• Task brief: Pull every line with "computer" from the data.

Start of Block

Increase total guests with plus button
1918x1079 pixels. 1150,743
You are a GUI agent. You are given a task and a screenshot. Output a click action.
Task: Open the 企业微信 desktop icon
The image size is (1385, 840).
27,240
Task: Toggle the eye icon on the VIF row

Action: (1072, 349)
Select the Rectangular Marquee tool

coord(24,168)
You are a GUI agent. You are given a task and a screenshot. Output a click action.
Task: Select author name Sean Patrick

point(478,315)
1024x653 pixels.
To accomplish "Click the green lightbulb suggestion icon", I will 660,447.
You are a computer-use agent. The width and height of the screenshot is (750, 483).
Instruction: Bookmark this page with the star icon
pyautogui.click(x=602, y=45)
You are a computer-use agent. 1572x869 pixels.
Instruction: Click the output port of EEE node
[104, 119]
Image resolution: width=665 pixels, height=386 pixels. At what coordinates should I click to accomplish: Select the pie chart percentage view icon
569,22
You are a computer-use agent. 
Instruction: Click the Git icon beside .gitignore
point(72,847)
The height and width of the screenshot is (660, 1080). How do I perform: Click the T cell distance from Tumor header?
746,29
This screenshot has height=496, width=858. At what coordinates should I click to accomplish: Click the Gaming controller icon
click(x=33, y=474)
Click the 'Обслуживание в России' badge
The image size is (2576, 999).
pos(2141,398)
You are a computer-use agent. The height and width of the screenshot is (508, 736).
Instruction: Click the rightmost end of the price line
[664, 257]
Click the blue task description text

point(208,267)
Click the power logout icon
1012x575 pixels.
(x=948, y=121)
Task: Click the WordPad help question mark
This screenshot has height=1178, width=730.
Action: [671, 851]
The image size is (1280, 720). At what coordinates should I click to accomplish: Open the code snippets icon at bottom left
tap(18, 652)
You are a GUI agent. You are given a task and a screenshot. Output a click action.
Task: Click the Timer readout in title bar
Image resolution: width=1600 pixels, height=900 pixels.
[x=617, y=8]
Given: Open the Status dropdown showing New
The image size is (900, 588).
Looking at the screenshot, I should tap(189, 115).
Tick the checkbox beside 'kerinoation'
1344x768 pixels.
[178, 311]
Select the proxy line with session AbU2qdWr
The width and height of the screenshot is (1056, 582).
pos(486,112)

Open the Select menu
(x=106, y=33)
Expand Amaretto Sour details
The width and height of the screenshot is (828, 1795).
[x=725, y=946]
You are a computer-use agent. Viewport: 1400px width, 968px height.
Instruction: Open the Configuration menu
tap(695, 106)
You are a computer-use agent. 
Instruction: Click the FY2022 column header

End of Block

• Exercise output:
You are a computer-use agent. The width and height of the screenshot is (750, 483).
You are a computer-use agent. 1572x869 pixels.
You are a computer-use agent. 
You are a computer-use agent. The height and width of the screenshot is (508, 736).
You are a computer-use agent. Viewport: 1400px width, 968px height.
You are a computer-use agent. 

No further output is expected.